Work task
Report back every line in the data that includes the string "computer".

┏━━

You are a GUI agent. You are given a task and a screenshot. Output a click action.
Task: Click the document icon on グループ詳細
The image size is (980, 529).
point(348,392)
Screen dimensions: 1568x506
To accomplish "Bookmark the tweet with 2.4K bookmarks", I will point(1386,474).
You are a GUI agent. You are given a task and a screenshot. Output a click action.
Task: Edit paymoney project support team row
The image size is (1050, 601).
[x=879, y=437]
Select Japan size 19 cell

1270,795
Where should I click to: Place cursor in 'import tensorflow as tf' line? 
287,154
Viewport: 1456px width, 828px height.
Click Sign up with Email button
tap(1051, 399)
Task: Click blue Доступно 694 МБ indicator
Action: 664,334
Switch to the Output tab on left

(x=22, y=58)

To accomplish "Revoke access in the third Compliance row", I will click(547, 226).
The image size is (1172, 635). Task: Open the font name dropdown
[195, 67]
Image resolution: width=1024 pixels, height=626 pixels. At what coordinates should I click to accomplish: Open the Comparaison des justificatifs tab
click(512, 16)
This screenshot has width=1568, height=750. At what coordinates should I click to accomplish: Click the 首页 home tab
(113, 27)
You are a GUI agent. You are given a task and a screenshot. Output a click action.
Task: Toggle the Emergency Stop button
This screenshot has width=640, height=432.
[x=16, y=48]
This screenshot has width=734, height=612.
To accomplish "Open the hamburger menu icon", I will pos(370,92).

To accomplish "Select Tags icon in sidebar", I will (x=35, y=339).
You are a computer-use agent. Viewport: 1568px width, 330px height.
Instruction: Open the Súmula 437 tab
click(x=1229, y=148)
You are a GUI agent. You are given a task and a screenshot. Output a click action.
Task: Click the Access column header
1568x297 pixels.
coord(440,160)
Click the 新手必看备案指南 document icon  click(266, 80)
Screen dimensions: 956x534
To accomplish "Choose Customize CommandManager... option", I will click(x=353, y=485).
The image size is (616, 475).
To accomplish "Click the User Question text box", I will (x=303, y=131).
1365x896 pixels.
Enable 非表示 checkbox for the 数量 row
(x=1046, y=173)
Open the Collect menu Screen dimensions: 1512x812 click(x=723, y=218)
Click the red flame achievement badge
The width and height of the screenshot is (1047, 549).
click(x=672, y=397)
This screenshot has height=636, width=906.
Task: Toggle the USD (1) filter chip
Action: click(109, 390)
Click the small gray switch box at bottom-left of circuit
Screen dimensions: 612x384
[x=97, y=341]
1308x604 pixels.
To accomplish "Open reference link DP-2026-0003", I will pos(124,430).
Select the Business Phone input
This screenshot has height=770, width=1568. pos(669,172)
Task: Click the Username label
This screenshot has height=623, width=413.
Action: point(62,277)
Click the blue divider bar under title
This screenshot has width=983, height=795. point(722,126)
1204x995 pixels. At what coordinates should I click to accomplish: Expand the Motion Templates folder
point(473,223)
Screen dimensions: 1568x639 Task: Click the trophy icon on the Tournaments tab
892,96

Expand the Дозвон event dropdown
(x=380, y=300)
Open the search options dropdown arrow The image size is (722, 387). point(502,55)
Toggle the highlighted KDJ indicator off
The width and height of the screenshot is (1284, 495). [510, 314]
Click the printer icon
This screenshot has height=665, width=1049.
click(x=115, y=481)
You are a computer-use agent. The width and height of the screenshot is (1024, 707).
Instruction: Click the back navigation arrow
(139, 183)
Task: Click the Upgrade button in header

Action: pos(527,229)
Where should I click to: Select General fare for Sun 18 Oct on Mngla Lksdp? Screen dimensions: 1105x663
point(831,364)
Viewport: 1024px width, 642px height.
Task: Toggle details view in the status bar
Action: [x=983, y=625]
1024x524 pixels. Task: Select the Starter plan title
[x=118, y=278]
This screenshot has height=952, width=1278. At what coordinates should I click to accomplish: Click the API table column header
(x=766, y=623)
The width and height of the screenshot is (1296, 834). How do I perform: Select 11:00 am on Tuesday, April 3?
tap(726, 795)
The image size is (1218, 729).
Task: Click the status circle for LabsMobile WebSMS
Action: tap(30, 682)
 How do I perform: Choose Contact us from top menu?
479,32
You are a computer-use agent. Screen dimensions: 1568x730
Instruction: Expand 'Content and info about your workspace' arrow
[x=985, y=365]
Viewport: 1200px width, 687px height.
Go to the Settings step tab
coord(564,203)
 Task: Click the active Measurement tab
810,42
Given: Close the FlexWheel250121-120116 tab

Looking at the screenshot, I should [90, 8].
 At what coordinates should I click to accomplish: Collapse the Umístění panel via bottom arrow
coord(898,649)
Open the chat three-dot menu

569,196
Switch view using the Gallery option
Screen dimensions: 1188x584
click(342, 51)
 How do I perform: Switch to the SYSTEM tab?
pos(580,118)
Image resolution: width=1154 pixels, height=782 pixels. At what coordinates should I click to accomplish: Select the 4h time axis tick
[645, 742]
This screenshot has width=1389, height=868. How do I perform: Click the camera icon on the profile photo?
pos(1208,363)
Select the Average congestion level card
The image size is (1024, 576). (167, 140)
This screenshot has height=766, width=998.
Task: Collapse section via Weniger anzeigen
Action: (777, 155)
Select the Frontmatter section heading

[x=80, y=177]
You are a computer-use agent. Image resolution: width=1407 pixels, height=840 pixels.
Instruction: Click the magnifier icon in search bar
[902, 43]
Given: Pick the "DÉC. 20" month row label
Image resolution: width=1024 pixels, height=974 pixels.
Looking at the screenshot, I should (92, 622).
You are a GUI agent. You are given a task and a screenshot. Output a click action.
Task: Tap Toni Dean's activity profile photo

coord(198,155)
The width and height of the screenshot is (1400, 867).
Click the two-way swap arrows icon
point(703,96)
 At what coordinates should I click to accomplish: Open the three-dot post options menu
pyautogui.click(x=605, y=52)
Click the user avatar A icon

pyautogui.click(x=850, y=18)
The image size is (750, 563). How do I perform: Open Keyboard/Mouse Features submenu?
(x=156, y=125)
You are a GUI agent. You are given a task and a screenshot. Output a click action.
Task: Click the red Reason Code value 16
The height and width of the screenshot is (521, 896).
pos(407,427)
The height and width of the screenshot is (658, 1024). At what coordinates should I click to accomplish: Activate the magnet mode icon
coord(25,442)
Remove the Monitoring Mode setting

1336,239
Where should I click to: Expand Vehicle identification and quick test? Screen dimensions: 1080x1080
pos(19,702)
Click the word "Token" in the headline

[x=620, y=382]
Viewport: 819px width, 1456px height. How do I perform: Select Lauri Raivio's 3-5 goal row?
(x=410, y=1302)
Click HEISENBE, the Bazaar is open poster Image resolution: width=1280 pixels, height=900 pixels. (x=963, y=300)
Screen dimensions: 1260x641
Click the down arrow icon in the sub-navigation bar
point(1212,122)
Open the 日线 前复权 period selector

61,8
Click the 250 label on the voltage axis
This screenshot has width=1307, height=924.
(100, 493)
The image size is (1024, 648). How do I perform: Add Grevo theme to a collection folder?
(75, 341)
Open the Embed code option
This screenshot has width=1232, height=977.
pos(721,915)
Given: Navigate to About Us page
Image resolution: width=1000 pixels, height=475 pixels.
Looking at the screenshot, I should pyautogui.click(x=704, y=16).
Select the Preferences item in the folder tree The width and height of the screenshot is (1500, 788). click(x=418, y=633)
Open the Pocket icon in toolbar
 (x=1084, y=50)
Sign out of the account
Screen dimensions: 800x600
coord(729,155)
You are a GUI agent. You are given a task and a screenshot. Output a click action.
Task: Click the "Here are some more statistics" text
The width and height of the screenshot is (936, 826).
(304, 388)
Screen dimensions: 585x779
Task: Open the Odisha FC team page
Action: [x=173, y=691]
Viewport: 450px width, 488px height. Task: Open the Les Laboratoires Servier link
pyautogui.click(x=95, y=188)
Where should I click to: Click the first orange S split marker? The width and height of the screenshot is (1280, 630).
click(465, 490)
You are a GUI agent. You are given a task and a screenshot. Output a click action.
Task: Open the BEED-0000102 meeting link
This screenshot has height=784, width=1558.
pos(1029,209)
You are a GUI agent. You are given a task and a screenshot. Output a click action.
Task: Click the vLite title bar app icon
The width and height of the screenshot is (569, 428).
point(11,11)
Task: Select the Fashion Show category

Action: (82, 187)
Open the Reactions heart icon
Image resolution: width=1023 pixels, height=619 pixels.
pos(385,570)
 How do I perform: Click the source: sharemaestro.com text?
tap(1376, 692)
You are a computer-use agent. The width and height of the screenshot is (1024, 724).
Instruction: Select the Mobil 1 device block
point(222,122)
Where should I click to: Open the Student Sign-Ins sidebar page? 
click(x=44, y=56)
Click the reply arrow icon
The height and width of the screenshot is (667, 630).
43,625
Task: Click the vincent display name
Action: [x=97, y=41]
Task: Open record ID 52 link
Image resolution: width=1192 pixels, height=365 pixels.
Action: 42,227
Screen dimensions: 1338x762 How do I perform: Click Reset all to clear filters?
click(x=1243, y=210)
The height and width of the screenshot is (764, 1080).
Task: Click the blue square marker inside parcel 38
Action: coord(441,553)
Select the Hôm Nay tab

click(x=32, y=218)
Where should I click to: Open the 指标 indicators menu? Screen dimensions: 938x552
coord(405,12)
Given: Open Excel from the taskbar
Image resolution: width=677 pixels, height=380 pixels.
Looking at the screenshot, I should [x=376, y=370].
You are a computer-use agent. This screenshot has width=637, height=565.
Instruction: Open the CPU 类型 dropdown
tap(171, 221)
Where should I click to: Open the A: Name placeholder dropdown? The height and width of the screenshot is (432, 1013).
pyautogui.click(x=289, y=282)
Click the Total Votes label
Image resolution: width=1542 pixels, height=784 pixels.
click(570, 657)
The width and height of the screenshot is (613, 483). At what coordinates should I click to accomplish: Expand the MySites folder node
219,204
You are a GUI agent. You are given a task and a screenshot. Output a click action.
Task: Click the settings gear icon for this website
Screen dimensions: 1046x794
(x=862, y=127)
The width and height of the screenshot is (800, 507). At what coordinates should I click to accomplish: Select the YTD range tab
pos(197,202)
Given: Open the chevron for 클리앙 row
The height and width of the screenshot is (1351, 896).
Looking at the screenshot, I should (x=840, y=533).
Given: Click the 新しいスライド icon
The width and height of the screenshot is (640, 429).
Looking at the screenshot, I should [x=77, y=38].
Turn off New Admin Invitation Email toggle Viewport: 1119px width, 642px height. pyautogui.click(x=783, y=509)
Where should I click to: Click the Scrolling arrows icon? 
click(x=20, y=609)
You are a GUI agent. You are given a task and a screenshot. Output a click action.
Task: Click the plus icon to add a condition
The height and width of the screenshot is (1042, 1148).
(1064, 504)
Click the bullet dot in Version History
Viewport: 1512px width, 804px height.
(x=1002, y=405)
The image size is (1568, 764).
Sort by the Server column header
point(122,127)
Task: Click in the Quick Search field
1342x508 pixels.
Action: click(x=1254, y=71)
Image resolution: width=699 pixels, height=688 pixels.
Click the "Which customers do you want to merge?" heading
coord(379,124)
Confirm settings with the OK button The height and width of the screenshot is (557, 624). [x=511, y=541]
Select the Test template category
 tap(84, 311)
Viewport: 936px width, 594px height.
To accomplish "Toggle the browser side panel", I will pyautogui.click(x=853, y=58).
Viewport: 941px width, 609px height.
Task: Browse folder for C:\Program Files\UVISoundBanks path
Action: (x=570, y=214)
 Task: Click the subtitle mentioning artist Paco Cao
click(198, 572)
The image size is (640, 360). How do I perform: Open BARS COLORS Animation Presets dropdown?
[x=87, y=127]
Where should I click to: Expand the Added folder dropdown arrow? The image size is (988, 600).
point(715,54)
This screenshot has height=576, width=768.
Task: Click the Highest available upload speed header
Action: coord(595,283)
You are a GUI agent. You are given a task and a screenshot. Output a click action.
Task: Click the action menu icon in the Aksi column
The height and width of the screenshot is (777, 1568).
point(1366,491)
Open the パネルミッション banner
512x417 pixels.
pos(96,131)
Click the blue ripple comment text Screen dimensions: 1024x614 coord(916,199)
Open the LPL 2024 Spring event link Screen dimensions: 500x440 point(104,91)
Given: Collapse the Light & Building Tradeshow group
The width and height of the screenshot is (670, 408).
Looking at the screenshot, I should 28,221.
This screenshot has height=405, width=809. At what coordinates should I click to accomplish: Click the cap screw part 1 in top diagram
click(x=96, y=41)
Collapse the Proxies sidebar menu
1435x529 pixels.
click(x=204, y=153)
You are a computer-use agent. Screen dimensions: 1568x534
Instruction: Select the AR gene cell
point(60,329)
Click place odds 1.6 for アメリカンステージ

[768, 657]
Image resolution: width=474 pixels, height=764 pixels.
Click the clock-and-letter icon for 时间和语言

┗━━

Answer to the problem
You are a computer-use agent. Viewport: 1568px width, 330px height.
You are a computer-use agent. The width and height of the screenshot is (1024, 707).
You are a computer-use agent. Screen dimensions: 1568x730
You are a computer-use agent. Image resolution: width=1407 pixels, height=840 pixels.
You are a computer-use agent. The width and height of the screenshot is (1024, 724).
You are a computer-use agent. This screenshot has width=637, height=565.
You are a computer-use agent. Screen dimensions: 1568x534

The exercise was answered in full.